By azilana7037• 14 Jan 2009 07:34
Rating: 4/5
azilana7037

or is HE still IN LOVE WITH YOU?

Either way, YOU need to decide FOR YOURSELF this time....

First, since you're already here (while the rest of our kabayans are adamant to go abroad), might as well exert ALL EFFORTS to FIND A to sustain yourself here in Qatar. That at least will divert your attention from THIS GUY for a while

Second, once you have a job, you'll get to know more people and have more friends...your horizon/world will widen and somehow, it will help you move on one step at the time.

You yourself said that you can't go home (just yet) to face your family/friends...so BE AN ADULT and face the consequences of it...

GOOD LUCK!!!!

By somwerNdmiddle• 14 Jan 2009 07:09
Rating: 5/5
somwerNdmiddle

i think you just have to GO ON, everything that has happened to you, happened for a reason. Life sometimes can be exruciatingly painful and it's not the end of the world for you. Learn from this experience and you'll be a stronger person. I know it is easy to say all these thing, but you'll get by, and PRAY for guidance!

## Entries drawn from a collection
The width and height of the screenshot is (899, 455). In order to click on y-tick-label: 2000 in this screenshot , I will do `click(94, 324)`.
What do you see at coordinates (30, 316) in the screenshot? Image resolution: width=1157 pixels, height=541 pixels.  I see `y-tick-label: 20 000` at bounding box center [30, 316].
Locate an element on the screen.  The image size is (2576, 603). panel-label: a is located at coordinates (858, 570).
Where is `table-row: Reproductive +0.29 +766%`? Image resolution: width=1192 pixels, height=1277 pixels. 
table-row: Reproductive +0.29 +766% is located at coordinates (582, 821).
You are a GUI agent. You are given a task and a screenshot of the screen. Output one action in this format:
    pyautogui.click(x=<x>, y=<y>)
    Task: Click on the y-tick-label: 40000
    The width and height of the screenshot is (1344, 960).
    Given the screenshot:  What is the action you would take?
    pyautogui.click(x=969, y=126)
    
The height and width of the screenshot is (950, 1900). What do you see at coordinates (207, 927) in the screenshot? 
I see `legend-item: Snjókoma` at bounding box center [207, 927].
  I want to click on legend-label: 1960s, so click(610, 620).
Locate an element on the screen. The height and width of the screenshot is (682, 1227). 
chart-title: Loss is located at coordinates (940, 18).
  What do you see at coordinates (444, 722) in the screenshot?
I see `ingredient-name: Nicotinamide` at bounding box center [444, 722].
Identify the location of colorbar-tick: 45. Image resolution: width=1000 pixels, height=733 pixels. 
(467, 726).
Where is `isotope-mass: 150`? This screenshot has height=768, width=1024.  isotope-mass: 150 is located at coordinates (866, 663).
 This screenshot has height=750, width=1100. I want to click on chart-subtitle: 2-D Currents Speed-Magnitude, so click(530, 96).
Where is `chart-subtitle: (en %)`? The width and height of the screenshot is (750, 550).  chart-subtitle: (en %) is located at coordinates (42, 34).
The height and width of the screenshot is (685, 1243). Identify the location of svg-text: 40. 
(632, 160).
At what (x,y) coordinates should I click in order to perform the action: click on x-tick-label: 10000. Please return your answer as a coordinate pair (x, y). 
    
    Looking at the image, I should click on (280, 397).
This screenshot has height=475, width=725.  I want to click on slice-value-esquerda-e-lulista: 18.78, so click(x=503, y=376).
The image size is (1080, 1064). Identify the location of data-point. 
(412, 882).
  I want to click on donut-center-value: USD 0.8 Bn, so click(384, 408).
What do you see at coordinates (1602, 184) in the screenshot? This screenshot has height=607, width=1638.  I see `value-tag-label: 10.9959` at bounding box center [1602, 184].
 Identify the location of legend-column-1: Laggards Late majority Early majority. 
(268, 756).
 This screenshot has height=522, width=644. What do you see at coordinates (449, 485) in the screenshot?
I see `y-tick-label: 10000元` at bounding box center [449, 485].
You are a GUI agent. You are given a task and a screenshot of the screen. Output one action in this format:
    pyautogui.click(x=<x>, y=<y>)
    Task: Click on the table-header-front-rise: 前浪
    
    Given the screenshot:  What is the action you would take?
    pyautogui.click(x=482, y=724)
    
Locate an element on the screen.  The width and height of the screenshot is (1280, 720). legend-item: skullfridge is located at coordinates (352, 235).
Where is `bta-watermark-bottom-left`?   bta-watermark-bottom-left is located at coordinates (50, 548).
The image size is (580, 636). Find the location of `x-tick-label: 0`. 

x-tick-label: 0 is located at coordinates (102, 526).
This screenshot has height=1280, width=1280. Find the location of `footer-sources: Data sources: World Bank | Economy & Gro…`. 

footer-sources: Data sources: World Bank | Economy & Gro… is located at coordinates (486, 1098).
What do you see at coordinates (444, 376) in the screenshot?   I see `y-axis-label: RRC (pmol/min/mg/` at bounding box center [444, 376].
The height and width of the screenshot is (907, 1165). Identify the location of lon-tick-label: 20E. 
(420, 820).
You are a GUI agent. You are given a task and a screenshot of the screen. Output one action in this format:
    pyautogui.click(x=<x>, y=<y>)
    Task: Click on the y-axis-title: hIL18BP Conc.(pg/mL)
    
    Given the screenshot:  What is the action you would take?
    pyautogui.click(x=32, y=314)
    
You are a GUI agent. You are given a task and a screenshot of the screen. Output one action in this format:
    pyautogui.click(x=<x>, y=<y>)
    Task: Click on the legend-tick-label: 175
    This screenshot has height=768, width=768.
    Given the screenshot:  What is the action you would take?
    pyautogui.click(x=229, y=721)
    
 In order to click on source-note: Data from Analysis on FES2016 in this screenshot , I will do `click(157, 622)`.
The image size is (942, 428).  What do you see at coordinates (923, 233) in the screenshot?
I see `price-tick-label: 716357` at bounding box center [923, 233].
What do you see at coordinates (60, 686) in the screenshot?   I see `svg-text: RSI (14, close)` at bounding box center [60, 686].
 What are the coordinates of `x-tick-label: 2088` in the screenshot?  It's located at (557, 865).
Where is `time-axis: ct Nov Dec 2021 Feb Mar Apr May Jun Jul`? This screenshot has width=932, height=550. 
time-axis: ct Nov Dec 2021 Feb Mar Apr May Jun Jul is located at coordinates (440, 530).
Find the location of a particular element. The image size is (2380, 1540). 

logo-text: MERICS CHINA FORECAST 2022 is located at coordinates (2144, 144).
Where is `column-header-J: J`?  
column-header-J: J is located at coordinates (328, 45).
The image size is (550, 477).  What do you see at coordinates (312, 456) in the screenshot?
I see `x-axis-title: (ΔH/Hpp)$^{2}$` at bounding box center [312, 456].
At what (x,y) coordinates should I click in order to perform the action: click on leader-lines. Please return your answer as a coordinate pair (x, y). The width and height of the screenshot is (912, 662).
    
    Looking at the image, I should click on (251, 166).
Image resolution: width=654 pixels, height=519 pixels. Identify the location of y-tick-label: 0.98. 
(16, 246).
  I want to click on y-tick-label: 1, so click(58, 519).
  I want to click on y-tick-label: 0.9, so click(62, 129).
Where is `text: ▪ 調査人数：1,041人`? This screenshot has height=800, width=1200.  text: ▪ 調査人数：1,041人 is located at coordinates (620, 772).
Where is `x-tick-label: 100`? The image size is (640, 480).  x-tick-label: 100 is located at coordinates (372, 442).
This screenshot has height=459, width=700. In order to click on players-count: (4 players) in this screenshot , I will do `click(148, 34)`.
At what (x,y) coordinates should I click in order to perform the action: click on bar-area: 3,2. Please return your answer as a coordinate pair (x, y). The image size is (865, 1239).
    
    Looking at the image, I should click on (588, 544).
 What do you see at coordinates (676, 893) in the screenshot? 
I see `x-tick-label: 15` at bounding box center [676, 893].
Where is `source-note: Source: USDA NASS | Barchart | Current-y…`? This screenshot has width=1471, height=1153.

## What is required
From the forum replies, extract the passage starting with "First, since you're" and going on through "consequences of it...", copied word for word.

## Answer to the problem
First, since you're already here (while the rest of our kabayans are adamant to go abroad), might as well exert ALL EFFORTS to FIND A to sustain yourself here in Qatar. That at least will divert your attention from THIS GUY for a while

Second, once you have a job, you'll get to know more people and have more friends...your horizon/world will widen and somehow, it will help you move on one step at the time.

You yourself said that you can't go home (just yet) to face your family/friends...so BE AN ADULT and face the consequences of it...